Options and Modes
ziti-edge-tunnel
Environment Variables
ZITI_TIME_FORMAT=utc
- set the log message time format to UTC timestamp instead of milliseconds since start
ZITI_LOG=4
- set the log level of the underlying Ziti C SDK, higher is more verbose (level 4 means DEBUG)
TLSUV_DEBUG=4
- set the log level of the underlying libuv library, higher is more verbose (level 4 means DEBUG)
For more information about configuring the underlying Ziti C SDK with environment variables, see the Ziti C SDK documentation.
ziti-edge-tunnel
Global Options
You can start ziti-edge-tunnel
with different options, some of the most commonly used options are listed below.
# Load a single identity.
--identity <identity>
# Load all identities in a dir, ignoring files with a .bak or .original filename suffix.
--identity-dir <dir>
# Set log level, higher is more verbose (default level 3 means INFO).
--verbose N
# Set service polling interval in seconds (default 10).
--refresh N
Run Modes
There are two run modes:
run
: transparent proxy with DNS nameserverrun-host
: hosting-only without proxy or nameserver
run
Mode
ziti-edge-tunnel run
provides a transparent proxy and nameserver. The nameserver may be configured to be authoritative (the default) or recursive with command-line option --dns-upstream
. systemd-resolved
, if enabled, automatically configures the Ziti nameserver. You may inspect the configuration with these commands.

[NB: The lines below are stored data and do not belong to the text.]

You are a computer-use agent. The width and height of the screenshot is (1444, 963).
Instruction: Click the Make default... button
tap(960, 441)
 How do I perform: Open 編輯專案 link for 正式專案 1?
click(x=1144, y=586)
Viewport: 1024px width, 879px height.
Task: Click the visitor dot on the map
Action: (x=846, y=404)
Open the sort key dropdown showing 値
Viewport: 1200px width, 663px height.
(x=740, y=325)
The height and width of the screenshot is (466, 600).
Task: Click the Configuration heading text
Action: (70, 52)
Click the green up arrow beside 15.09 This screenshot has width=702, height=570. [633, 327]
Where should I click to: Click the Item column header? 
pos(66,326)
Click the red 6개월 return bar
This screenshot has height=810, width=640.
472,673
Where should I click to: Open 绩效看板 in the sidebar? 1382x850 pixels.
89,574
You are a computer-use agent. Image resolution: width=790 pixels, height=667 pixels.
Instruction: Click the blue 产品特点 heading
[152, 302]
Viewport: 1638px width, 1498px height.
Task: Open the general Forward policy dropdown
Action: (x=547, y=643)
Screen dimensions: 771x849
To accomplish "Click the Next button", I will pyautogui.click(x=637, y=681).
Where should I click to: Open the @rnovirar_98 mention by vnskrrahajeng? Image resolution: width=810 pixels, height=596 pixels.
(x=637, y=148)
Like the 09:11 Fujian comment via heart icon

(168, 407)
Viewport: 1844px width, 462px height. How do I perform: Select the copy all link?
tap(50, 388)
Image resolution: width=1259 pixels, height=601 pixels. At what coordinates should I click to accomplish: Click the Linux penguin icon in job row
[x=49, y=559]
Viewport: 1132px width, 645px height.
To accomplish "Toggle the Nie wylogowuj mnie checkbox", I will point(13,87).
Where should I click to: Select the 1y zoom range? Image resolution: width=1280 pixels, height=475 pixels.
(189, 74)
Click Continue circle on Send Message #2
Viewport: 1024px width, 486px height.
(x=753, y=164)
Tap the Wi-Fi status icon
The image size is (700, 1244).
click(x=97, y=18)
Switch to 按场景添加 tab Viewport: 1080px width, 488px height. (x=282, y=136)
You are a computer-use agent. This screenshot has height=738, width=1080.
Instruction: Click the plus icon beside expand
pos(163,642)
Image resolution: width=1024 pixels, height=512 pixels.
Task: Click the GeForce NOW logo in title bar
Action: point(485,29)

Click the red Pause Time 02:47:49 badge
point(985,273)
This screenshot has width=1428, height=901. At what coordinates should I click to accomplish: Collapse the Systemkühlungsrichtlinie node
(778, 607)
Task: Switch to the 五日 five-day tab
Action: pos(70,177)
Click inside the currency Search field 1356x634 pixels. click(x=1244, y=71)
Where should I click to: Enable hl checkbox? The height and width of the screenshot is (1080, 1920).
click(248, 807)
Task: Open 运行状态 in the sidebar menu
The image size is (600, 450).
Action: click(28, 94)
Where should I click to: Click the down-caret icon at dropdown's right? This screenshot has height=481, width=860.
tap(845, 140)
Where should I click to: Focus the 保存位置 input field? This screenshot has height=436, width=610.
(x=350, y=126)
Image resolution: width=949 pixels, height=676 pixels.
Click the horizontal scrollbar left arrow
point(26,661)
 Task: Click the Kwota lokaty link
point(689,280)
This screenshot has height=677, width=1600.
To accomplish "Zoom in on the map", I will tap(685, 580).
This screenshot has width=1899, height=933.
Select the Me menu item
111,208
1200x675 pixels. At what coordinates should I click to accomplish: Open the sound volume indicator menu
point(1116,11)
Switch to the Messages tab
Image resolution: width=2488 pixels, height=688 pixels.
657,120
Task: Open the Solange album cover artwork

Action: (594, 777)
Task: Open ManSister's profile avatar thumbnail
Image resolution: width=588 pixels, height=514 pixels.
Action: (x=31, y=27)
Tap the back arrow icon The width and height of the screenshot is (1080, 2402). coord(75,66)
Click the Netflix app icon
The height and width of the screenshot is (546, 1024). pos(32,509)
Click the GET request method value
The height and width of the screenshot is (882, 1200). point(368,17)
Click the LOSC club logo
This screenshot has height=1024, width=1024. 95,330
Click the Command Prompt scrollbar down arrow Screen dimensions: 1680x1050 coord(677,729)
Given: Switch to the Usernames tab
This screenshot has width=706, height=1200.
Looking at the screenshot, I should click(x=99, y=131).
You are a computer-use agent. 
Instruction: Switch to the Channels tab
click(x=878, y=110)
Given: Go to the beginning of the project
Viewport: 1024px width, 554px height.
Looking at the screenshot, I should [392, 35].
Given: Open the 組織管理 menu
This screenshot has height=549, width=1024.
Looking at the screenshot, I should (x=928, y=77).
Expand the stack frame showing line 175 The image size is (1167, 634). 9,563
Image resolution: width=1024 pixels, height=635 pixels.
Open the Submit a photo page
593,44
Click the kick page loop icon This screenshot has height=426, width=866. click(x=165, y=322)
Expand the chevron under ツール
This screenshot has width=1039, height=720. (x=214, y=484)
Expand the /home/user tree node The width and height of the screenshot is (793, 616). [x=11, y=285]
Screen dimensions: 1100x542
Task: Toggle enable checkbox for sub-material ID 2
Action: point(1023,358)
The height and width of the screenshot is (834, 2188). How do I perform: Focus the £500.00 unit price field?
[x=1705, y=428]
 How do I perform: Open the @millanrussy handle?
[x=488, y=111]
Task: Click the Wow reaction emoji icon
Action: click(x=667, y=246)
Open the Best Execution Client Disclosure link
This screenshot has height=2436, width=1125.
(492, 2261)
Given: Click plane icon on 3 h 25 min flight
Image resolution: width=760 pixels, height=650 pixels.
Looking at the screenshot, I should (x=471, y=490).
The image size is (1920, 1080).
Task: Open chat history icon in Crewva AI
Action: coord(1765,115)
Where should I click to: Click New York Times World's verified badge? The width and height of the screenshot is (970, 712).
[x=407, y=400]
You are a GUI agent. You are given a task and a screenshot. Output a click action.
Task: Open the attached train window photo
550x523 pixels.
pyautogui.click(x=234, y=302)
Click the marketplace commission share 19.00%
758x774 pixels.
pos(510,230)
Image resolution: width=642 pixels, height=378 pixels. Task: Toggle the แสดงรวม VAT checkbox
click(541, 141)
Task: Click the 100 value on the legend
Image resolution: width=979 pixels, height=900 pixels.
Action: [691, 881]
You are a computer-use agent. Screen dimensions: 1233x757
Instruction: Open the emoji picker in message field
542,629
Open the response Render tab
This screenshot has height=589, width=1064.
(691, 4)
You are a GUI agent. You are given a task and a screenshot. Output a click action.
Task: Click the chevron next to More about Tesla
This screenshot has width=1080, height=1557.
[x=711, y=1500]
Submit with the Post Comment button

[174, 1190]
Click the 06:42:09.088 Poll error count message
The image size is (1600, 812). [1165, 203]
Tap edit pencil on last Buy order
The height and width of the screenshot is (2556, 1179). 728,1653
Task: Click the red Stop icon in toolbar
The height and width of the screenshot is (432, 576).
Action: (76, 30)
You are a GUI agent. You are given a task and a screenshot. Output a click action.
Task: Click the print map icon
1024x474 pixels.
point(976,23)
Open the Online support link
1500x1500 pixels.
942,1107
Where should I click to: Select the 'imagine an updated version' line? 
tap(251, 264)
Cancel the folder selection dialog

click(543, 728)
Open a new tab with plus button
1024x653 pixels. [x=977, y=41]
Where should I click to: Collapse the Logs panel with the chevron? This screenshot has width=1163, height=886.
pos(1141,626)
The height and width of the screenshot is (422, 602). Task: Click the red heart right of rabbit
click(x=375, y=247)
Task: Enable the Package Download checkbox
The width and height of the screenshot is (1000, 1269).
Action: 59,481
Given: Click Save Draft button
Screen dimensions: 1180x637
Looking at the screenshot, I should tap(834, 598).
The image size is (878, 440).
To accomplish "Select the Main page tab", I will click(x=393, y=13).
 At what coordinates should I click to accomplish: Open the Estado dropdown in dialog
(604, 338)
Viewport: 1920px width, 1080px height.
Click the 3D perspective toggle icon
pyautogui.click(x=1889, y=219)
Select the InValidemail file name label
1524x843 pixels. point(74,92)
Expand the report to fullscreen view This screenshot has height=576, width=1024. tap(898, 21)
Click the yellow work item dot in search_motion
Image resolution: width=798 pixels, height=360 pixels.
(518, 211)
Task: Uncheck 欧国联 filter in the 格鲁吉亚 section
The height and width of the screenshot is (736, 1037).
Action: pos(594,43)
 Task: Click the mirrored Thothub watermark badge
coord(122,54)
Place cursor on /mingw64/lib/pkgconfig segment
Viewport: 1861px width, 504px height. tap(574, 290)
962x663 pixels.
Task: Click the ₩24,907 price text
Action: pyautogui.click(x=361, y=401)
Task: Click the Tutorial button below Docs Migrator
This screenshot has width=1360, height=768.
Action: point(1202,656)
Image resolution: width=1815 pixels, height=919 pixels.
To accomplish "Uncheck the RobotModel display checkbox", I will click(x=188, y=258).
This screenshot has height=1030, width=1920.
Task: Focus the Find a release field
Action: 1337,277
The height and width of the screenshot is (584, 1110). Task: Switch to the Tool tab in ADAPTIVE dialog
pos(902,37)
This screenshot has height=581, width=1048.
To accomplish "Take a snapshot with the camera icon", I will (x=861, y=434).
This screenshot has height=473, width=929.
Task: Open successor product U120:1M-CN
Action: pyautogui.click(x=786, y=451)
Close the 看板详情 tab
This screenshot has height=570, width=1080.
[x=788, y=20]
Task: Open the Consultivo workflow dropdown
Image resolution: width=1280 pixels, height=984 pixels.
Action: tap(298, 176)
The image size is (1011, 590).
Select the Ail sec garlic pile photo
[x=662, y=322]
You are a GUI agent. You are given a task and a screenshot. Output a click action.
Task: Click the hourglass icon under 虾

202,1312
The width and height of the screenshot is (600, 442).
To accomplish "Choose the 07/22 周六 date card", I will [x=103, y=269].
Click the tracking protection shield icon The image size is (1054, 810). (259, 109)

resolvectl dns # inspect the association of tun device and nameserver
resolvectl domain # inspect the configuration of query routing domains
If any interface has a wildcard routing domain configured, ziti-edge-tunnel
will also configure its tun with a wildcard routing domain. If no other interface has a wildcard routing domain configured, neither will the ziti-edge-tunnel
tun.
# Specify the tun interface address and the subnet to which Service domain names are resolved (default 100.64.0.1/10). The nameserver address is always the tun interface address +1, default is 100.64.0.2.
--dns-ip-range <ip range>
How does run
configure nameservers?
ziti-edge-tunnel run
provides a built-in nameserver that will answer queries that exactly match authorized OpenZiti services' intercept domain names and will respond with a hard-fail NXDOMAIN
code if the query does not match an authorized service.
You may enable DNS recursion by specifying an upstream nameserver to answer queries for other domain names that are not services' intercept domain names: ziti-edge-tunnel run --dns-upstream 208.67.222.222
.
ziti-edge-tunnel
uses the libsystemd
D-Bus RPC client and will try to configure the OS's resolvers with systemd-resolved
. If that's not possible for any reason then ziti-edge-tunnel run
will fall back to shell commands like resolvectl
. If resolvectl
fails then ziti-edge-tunnel run
will attempt to modify /etc/resolv.conf
directly to install the built-in nameserver as the primary resolver.
If the DNS record exists it returns the answer and sets query status to NO_ERROR
. If it does not exist then it sends the query to an upstream DNS server if configured. Otherwise, it sets the query status to REFUSE
. This implies that the caller should keep trying to resolve the domain name with other nameservers.
System Requirements for Mode run
ziti-edge-tunnel run
requires Linux capabilities for managing the /dev/net/tun
device, running resolvectl
to assign nameservers and domain routes to the tun interface, and running ip route
to manage IP routes.
- tun device and route management are permitted by passing the
CAP_NET_ADMIN
to the ziti-edge-tunnel process viaAmbientCapabilities
in the systemd service unit. systemd-resolved
DNS configuration is permitted by a PolKit rule installed with the RPM or DEB package.
run-host
Mode
ziti-edge-tunnel run-host
is a mode for hosting (listening) for services which does provide service intercepts or DNS. Services configured for 'Bind' will be hosted by the tunneller.
System Requirements for Mode run-host
ziti-edge-tunnel run-host
does not require elevated privileges or the above device or socket, only network egress to the servers for which it is hosting Services.